··· AVAILABLE DATA ···

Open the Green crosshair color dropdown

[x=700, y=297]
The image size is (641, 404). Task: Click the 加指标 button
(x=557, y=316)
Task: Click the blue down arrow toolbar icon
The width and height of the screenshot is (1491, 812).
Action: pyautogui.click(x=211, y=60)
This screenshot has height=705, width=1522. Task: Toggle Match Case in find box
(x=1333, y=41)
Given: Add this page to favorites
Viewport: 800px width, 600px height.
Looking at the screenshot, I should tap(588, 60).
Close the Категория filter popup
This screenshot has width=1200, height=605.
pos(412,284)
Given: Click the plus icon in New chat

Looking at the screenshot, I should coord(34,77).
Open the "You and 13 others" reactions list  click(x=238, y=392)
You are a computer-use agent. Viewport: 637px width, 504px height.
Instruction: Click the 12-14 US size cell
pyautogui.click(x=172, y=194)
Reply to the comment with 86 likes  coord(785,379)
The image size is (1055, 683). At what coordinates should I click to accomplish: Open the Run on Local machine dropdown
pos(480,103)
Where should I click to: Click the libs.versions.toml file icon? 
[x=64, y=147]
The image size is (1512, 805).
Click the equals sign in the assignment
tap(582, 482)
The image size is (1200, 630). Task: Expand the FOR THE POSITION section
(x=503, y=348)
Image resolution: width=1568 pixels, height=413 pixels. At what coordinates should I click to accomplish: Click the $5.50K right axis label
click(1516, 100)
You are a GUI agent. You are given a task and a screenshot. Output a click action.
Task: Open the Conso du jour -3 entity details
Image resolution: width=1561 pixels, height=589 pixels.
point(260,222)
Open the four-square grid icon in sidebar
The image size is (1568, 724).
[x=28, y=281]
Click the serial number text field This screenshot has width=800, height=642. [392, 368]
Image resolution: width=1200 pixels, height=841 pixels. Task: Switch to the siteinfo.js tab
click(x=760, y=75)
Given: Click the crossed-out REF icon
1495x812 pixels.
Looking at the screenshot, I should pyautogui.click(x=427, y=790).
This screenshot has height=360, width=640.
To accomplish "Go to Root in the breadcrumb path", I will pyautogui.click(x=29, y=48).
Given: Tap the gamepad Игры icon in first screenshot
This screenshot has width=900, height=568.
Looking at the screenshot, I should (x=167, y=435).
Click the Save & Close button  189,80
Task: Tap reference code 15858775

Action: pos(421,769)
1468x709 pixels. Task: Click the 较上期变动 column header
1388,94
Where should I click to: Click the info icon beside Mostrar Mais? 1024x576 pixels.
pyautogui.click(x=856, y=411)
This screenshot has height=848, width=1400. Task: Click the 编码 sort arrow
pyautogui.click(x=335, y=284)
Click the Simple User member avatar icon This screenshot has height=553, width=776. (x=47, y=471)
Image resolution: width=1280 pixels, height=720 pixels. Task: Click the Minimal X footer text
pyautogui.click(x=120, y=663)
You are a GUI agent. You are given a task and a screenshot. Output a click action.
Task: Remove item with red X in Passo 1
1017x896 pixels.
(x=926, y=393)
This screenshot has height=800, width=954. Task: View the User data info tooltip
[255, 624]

···

WHAT THE TASK ASKS:
The word "with" may occur in lines of the data above; say how many lines hold it, giving only the number.

RESULT OF THE TASK:
2